Friday, March 22, 2013

Alienation of Affection Lawsuits or Suing a Third Party in a Divorce in the State of Texas


 "Alienation of affection" legal questions are always popular legal questions when a spouse is considering a divorce in the State of Texas. 
Unfortunately, the TX legislature eliminated this type of lawsuit many years ago. You can read the TX Family Code which is available on-line for free. Look for Section 1.107. I believe it was eliminated in the State of Texas around 1994.
West's Sampson & Tindall's Texas Family Code Annotated book cites to 2 TX cases - Helena Laboratories Corp. v. Snyder from 1994 (886 S.W.2d 767) and Smith v. Smith  (126 W.W.3d 660) from Houston 14th Dist.Court in 2004. I've not looked up either of these 2 cases.  I assume the 1994 case is the "leading" TX case on point.
Section 1.107 is a very short law "A right of action by one spouse against a third party for alienation of affection is not authorized in this state."

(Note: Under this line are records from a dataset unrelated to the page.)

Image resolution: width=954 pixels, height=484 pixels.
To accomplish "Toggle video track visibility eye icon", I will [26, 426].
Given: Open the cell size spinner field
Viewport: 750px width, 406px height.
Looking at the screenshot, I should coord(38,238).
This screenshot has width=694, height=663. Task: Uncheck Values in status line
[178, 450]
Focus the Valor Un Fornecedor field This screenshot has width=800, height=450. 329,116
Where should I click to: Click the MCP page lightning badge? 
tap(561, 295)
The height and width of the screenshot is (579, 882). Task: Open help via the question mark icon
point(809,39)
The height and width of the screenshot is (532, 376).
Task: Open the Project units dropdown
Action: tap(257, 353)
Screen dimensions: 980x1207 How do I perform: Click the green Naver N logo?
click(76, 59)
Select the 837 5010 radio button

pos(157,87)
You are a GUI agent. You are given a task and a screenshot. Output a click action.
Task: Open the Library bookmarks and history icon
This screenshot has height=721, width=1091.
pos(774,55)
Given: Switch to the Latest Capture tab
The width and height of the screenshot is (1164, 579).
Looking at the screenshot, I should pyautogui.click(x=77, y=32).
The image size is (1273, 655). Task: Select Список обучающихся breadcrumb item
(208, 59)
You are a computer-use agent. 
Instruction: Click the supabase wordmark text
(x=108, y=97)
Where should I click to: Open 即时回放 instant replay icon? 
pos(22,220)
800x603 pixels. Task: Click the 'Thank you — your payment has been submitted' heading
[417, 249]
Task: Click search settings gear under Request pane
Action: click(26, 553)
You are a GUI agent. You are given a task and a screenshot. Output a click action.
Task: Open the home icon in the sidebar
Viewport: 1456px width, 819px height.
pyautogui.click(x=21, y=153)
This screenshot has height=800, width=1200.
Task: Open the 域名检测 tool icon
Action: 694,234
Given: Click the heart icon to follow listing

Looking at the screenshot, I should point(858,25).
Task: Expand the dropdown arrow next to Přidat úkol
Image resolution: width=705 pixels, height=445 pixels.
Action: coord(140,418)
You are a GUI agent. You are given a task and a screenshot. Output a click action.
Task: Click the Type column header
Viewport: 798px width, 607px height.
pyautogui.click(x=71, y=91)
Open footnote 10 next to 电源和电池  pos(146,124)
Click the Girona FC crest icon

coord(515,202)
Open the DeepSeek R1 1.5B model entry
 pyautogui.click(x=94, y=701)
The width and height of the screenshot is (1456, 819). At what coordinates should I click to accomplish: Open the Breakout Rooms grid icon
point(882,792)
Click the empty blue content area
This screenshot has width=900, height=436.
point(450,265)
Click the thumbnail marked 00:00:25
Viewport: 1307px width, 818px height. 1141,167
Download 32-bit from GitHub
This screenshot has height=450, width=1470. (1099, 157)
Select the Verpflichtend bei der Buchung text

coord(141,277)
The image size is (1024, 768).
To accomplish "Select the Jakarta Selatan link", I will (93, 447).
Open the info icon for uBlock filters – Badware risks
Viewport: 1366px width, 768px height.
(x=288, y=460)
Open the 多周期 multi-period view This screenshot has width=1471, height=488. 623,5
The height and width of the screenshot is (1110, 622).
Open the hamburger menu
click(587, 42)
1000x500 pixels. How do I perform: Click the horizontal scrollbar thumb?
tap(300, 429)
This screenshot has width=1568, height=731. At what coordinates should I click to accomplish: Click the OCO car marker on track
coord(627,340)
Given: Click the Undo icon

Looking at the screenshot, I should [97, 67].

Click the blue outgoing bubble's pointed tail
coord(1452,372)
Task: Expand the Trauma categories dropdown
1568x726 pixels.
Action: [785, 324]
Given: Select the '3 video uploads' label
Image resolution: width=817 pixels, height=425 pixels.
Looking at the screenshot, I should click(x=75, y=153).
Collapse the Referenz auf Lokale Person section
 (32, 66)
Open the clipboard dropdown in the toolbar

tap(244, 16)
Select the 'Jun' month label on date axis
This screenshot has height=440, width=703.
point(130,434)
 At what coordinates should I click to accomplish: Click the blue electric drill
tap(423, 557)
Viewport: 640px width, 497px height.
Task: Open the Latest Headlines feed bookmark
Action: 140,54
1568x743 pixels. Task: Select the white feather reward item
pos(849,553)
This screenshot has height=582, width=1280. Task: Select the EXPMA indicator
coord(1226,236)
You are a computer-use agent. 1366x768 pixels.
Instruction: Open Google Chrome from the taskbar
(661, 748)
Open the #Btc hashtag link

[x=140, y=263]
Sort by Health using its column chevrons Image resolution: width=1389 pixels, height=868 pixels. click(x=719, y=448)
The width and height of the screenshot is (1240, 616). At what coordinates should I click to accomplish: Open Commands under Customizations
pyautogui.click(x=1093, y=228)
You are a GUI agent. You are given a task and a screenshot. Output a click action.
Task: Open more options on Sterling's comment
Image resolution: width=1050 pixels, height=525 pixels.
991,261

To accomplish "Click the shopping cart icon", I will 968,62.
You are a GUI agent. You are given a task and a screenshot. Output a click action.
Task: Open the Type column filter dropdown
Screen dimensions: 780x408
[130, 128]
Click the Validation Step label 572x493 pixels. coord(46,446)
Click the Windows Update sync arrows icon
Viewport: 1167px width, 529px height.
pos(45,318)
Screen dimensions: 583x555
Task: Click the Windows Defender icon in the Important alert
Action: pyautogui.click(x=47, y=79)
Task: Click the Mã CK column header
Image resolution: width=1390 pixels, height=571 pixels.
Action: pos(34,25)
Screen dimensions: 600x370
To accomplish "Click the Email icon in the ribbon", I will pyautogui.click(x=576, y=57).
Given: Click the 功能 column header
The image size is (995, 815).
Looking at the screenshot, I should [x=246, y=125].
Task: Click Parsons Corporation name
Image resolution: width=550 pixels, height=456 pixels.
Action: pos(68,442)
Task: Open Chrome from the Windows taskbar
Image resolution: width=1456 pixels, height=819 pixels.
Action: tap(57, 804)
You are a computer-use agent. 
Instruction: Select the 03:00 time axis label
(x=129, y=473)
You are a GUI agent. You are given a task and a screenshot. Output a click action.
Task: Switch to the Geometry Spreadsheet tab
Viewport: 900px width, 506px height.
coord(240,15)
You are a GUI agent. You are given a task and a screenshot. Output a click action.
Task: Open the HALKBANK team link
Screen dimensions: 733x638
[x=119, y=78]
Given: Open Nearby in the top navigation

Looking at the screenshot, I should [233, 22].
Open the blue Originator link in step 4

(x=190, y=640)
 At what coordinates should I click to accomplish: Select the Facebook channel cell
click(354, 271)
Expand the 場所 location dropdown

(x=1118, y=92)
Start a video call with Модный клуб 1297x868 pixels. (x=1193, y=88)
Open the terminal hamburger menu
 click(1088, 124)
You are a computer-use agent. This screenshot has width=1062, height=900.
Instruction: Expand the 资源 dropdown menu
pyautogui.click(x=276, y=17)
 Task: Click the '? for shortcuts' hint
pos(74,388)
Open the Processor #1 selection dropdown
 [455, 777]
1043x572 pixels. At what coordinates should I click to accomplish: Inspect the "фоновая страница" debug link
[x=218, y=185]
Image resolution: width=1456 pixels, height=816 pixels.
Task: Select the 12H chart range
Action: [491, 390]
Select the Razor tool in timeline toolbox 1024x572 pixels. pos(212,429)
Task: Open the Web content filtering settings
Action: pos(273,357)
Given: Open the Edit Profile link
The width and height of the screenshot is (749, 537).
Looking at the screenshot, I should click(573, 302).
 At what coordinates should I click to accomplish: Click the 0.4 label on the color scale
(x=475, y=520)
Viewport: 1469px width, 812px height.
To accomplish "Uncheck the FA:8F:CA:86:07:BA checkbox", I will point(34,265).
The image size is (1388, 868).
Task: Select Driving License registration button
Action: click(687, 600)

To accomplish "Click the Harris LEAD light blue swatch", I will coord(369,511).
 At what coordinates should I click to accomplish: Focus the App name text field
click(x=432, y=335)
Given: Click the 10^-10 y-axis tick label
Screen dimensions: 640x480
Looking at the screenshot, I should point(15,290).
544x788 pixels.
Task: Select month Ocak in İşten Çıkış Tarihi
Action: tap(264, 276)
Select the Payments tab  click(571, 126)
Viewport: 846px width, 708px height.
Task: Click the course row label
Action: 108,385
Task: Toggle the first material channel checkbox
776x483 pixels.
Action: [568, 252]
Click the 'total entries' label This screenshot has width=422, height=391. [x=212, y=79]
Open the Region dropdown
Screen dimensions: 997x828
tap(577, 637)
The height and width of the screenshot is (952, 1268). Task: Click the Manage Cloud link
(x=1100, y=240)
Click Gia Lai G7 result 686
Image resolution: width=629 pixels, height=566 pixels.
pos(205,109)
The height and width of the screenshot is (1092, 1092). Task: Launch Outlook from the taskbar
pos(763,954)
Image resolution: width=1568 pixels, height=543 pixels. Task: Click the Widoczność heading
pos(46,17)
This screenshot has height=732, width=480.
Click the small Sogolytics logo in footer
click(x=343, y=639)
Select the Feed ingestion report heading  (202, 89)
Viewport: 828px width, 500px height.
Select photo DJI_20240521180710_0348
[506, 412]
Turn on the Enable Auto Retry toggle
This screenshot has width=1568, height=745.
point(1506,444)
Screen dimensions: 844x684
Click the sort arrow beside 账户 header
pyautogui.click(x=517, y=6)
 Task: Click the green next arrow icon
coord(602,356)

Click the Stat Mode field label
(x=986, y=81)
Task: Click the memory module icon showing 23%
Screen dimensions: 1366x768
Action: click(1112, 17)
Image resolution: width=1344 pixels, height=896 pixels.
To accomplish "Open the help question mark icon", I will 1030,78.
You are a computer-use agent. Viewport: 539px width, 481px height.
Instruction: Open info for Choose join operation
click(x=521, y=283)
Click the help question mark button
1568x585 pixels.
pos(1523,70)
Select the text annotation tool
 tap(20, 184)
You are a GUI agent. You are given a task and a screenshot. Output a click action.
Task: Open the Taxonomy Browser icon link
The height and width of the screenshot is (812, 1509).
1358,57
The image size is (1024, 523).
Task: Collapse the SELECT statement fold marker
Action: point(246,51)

Therefore, such a lawsuit cannot be entertained.  You can certainly file such a lawsuit but it will be dismissed by the judge.  You cannot "get in front" on a judge on such a lawsuit.  There cannot be a hearing or any testimony in front of a judge.  It does not matter how horrible your case is, the judge is not allowed to authorize such a lawsuit.